● DATA
-- Opening Marker --
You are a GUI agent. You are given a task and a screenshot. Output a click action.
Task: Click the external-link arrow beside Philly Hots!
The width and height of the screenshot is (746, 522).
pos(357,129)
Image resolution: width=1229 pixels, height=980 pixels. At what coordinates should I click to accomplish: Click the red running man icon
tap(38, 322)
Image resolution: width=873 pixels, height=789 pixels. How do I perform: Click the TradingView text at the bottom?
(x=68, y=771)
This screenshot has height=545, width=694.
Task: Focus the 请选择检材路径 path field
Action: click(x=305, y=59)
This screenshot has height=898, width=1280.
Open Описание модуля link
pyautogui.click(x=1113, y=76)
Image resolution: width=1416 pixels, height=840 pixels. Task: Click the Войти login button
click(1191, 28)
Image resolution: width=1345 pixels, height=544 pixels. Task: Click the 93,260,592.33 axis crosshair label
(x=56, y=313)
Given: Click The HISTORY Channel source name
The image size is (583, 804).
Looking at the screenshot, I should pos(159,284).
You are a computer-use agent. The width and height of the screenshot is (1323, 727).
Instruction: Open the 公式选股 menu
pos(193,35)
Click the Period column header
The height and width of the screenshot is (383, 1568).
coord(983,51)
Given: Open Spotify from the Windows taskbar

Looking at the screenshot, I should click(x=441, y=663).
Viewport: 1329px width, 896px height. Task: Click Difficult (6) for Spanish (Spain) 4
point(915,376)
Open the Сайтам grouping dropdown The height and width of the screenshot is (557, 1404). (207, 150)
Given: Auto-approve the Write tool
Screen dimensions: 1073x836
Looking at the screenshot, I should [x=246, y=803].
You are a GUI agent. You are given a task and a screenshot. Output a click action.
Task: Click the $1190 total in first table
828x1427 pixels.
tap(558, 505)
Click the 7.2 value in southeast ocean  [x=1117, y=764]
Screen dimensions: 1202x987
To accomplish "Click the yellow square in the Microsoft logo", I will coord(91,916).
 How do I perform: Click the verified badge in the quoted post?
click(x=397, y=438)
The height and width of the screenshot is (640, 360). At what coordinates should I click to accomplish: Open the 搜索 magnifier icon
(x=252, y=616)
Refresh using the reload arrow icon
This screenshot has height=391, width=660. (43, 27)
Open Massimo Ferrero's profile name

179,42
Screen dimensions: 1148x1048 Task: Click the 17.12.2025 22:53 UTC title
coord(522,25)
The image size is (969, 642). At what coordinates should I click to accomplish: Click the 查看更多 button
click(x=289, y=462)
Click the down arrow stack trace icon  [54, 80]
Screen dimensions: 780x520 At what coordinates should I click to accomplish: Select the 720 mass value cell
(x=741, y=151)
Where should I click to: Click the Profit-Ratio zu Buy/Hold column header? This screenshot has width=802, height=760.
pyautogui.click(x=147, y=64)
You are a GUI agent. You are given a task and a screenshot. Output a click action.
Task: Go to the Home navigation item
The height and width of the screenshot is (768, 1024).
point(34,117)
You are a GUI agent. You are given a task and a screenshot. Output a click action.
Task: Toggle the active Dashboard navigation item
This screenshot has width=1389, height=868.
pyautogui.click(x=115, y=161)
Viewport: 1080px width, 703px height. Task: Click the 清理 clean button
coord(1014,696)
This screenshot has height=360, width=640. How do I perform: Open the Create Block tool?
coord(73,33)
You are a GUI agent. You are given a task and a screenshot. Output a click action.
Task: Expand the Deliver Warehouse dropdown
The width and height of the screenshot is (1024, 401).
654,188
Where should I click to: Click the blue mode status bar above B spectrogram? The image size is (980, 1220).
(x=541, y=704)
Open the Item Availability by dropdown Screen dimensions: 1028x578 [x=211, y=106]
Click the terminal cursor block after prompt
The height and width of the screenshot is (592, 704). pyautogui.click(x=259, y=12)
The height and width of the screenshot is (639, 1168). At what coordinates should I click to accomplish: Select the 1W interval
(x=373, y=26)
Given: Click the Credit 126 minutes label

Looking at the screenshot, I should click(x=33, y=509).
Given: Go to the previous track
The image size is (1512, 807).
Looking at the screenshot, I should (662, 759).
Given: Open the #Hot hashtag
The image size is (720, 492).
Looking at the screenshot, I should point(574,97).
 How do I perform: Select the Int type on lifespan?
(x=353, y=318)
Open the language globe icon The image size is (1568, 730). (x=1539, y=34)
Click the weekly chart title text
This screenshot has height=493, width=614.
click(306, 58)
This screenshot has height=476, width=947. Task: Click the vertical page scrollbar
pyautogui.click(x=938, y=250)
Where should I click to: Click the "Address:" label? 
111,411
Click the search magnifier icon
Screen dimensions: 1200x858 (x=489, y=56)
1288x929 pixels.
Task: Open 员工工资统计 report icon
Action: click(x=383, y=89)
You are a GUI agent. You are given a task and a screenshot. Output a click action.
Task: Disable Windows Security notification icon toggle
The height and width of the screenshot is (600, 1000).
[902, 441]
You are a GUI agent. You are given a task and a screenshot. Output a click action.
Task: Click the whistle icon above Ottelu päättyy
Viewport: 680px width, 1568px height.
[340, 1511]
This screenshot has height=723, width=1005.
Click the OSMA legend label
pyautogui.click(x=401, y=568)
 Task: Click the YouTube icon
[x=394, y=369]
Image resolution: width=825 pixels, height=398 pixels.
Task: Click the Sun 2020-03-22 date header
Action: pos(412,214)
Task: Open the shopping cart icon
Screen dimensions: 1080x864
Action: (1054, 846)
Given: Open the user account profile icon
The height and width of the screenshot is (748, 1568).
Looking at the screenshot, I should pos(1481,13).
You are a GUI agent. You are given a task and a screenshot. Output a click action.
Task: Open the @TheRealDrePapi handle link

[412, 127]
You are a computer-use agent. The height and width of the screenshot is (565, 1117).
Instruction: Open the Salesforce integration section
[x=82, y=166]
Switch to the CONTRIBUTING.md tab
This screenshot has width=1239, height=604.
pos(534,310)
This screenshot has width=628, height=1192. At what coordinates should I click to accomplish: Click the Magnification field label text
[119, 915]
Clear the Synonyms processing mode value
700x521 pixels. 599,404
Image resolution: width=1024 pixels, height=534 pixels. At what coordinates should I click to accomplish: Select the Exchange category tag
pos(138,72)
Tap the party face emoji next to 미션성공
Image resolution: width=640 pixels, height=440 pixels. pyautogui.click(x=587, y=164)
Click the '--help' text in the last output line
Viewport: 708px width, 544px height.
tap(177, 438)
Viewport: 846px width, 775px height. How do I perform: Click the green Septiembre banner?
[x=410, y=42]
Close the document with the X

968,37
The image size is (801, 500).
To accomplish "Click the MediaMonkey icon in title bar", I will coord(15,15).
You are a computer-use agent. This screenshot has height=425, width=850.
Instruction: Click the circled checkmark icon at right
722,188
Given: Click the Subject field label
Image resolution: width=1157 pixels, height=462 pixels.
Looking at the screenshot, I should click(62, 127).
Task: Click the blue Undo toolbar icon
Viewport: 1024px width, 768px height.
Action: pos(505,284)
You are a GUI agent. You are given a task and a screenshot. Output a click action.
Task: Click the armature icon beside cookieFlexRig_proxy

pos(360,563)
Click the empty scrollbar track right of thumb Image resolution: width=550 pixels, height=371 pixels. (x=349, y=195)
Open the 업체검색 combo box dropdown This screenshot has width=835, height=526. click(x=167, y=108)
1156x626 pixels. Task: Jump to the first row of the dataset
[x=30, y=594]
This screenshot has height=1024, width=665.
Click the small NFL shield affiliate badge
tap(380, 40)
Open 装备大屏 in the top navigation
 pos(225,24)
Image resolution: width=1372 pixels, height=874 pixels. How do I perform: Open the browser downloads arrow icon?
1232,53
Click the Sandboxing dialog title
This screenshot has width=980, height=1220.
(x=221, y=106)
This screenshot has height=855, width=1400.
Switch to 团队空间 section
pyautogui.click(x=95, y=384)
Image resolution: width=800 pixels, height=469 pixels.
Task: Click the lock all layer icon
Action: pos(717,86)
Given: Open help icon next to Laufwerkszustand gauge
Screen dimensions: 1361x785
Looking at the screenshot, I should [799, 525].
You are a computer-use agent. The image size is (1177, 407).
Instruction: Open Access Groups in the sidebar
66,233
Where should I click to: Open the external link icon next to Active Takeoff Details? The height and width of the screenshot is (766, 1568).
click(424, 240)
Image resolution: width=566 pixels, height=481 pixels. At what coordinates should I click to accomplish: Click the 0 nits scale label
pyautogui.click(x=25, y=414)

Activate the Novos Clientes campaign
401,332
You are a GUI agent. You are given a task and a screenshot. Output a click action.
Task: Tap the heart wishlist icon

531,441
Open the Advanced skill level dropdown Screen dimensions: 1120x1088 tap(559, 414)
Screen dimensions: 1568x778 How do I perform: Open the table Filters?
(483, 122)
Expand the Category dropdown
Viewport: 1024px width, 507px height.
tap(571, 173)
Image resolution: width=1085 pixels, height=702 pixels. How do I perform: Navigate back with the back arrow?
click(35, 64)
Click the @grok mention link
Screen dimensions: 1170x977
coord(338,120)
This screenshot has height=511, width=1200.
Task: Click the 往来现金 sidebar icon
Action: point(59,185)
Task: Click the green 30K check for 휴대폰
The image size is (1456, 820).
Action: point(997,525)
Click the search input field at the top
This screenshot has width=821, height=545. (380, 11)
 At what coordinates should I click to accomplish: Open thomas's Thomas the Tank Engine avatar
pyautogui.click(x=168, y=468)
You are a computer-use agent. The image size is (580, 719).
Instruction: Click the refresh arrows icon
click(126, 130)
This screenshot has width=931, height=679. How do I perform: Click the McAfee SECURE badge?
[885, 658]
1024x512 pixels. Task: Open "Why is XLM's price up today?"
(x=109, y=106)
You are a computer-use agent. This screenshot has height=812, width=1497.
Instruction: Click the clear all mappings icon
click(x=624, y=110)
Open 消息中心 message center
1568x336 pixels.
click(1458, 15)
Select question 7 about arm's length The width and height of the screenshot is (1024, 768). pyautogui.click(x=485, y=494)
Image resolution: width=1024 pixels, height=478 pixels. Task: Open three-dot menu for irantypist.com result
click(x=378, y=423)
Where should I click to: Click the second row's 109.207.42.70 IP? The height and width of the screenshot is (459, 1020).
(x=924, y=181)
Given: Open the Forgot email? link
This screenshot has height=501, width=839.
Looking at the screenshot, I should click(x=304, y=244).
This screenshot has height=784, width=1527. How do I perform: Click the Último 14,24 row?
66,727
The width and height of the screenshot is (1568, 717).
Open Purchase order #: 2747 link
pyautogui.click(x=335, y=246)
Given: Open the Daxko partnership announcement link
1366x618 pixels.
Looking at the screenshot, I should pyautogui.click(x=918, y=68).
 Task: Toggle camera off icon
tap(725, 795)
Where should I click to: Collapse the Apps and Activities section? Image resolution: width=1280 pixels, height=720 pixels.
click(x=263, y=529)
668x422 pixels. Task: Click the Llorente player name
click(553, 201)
-- Closing Marker --
Lines from the records above that hold "help" are the ones to list.

Click the '--help' text in the last output line
Given: Open help icon next to Laufwerkszustand gauge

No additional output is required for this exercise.